### Exercise prompt
Lines with the word "will" in them are the ones to copy from the records.

Data for the task START

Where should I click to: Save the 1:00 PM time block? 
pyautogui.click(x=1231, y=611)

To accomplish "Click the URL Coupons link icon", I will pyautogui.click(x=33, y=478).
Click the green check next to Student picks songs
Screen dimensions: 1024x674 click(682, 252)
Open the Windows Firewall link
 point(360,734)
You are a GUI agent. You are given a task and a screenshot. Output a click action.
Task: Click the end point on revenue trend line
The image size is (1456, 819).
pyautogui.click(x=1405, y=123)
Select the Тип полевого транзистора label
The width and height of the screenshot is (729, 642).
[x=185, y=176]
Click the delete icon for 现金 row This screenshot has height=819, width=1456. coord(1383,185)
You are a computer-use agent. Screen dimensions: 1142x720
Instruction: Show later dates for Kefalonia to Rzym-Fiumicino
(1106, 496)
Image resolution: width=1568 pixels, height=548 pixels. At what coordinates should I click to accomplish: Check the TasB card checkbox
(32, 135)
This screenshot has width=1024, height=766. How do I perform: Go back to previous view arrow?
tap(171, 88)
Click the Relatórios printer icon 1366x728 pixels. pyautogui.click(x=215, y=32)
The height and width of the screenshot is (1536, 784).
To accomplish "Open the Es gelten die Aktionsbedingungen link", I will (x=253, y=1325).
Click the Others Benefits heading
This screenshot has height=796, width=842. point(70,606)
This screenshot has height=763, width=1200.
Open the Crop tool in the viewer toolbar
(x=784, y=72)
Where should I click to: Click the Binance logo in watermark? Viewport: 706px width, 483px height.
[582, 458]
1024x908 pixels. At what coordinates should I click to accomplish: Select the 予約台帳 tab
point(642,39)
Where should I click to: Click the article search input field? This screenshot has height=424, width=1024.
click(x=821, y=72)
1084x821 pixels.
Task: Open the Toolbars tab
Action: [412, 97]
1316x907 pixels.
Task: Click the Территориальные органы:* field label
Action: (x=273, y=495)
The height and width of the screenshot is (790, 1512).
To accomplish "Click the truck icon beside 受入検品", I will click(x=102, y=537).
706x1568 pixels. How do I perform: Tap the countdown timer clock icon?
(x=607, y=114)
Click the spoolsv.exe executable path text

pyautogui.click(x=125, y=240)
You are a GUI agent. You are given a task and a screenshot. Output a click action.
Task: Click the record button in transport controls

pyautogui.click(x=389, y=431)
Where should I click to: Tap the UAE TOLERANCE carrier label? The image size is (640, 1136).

Data for the task END

### Solution for this problem
To accomplish "Click the URL Coupons link icon", I will pyautogui.click(x=33, y=478).
To accomplish "Open the Es gelten die Aktionsbedingungen link", I will (x=253, y=1325).
To accomplish "Click the truck icon beside 受入検品", I will click(x=102, y=537).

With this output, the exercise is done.